Safety and Health Risks

Potassium bromate (KBrO₃), the primary reagent in bromatometry, is classified as a possible human carcinogen (Group 2B) by the International Agency for Research on Cancer (IARC). Exposure can cause acute effects such as abdominal pain, vomiting, diarrhea, and irritation of mucous membranes, as well as chronic risks including kidney damage, thyroid disease, and increased cancer risk. It is banned for use in food products in the EU, Canada, and other regions since the 1990s due to these hazards.
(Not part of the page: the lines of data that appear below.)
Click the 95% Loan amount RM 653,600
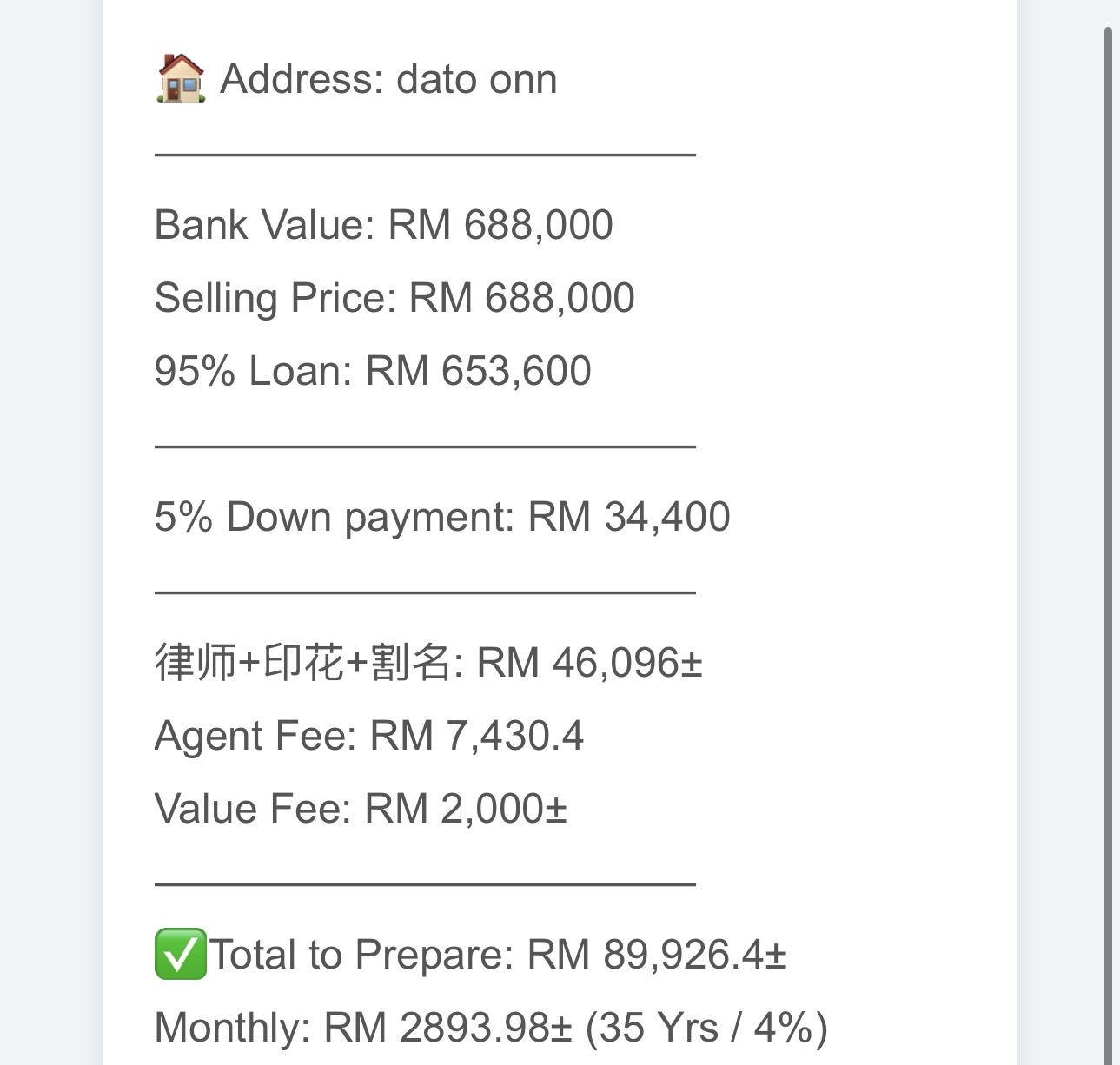This screenshot has width=1120, height=1065. (478, 371)
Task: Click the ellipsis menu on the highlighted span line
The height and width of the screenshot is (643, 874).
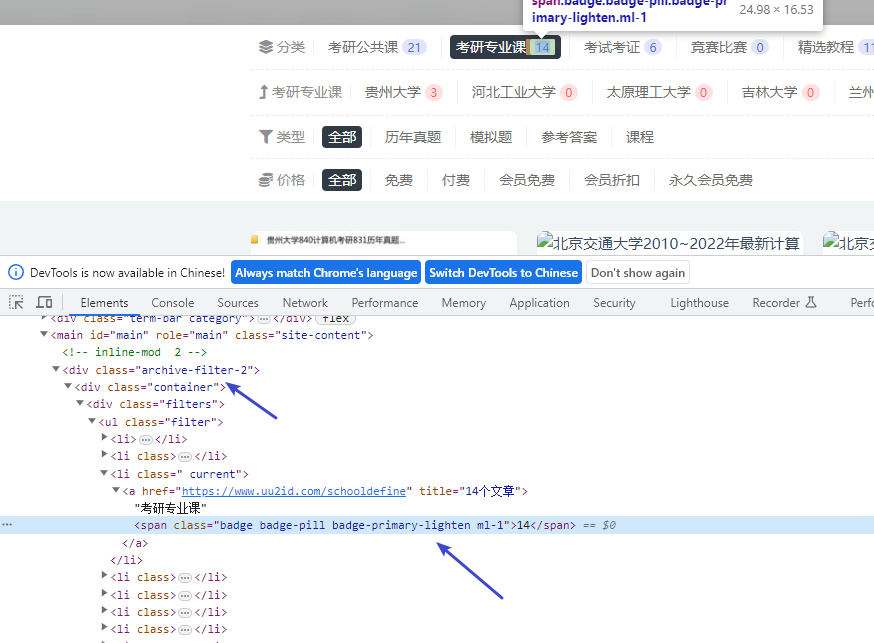Action: pos(7,524)
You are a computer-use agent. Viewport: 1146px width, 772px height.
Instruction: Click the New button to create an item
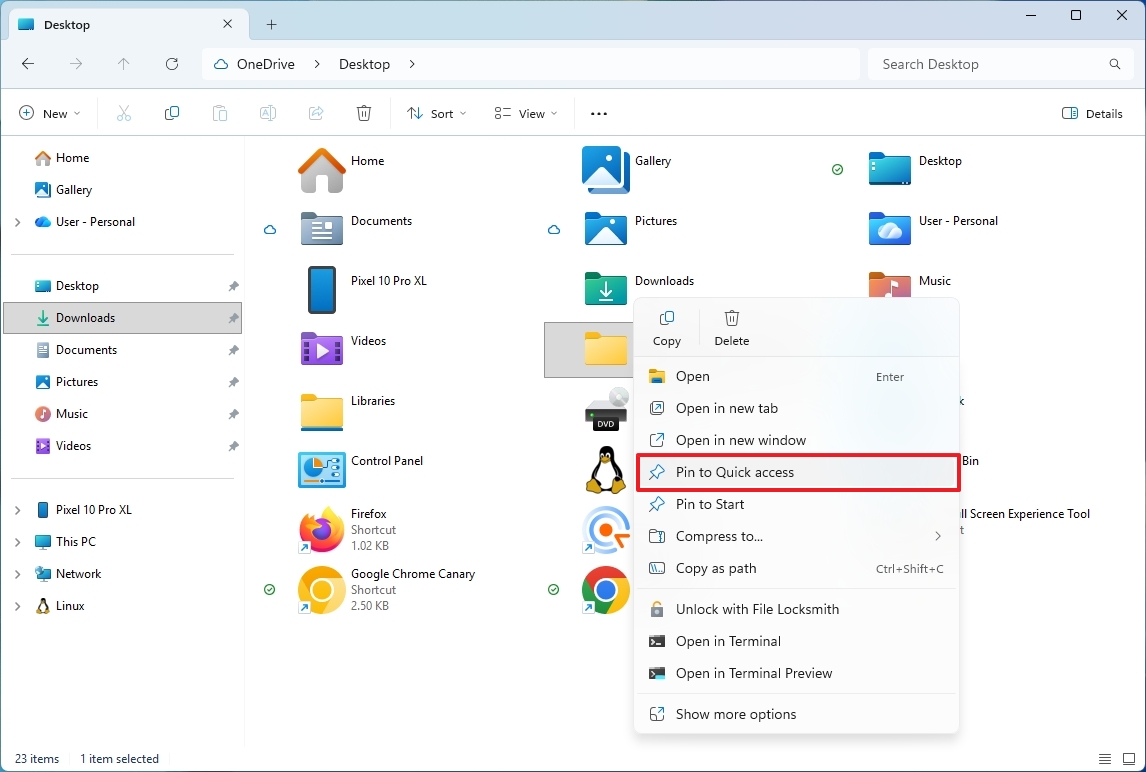tap(49, 113)
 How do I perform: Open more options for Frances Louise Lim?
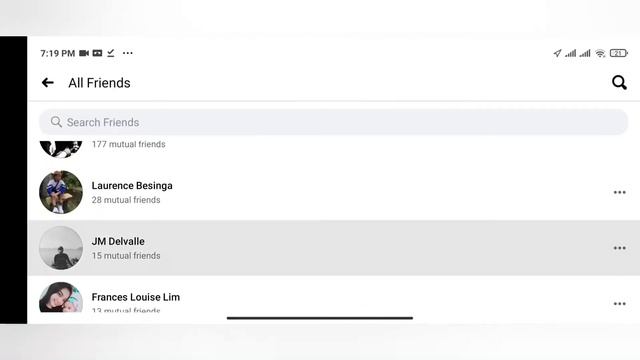pos(619,303)
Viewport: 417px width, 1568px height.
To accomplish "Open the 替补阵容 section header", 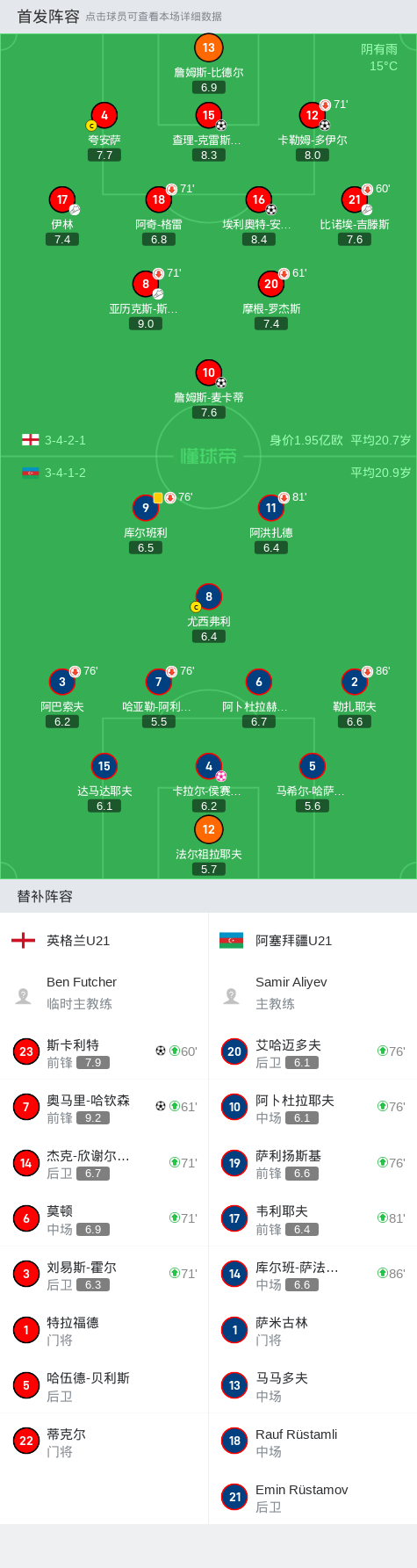I will (x=45, y=896).
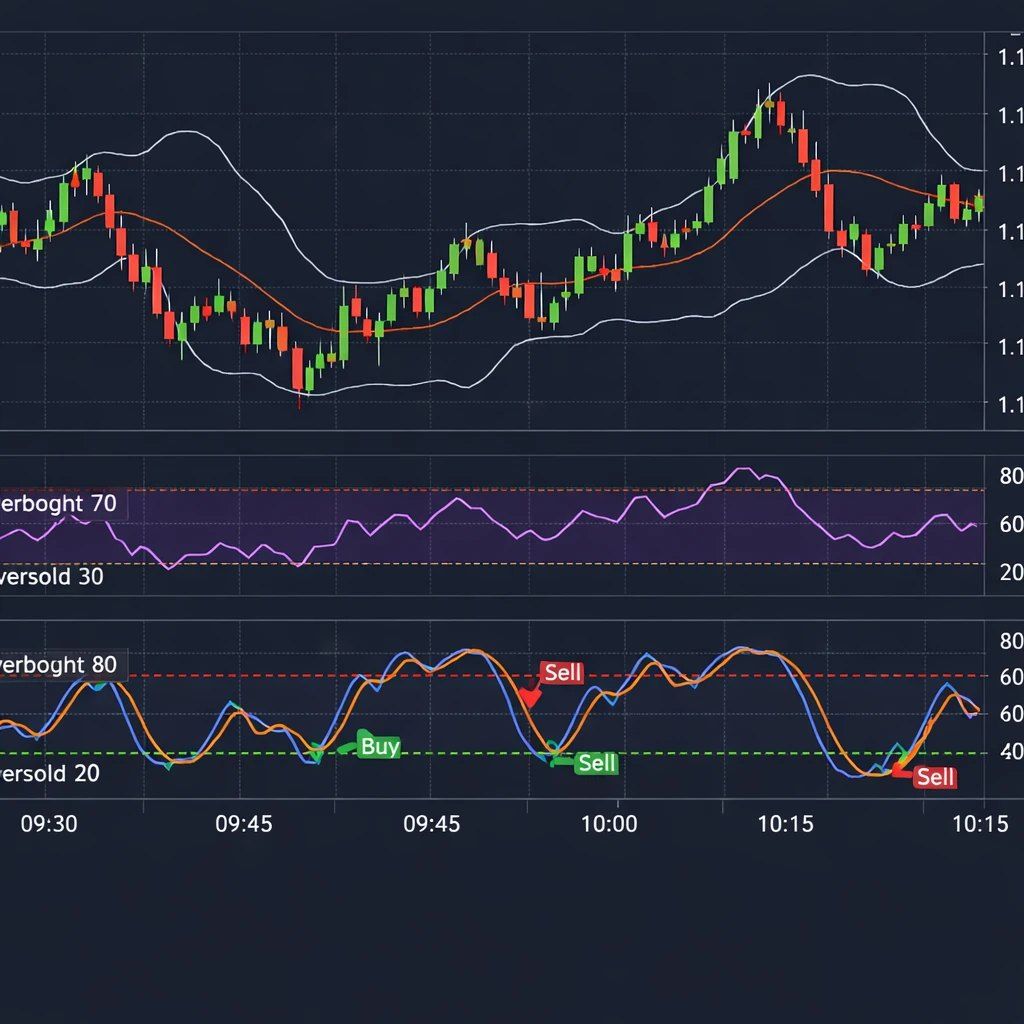This screenshot has height=1024, width=1024.
Task: Select the rightmost red Sell signal label
Action: pyautogui.click(x=935, y=777)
Laboratory use requires strict safety measures, including personal protective equipment (PPE), fume hoods, and proper waste disposal to minimize inhalation, skin contact, or ingestion risks.³² To mitigate these errors, modern adaptations incorporate potentiometric detection using a platinum electrode, which monitors potential changes at the equivalence point without relying on visual indicators, thus avoiding fading or color interferences. This approach achieves typical relative errors of 0.5% under standardized conditions, improving reliability over classical visual methods. Electrometric endpoints, as in ASTM D1159, further enhance precision by detecting sharp potential jumps, though core interferences like volatility persist and require procedural controls such as low-temperature operation and inert atmospheres.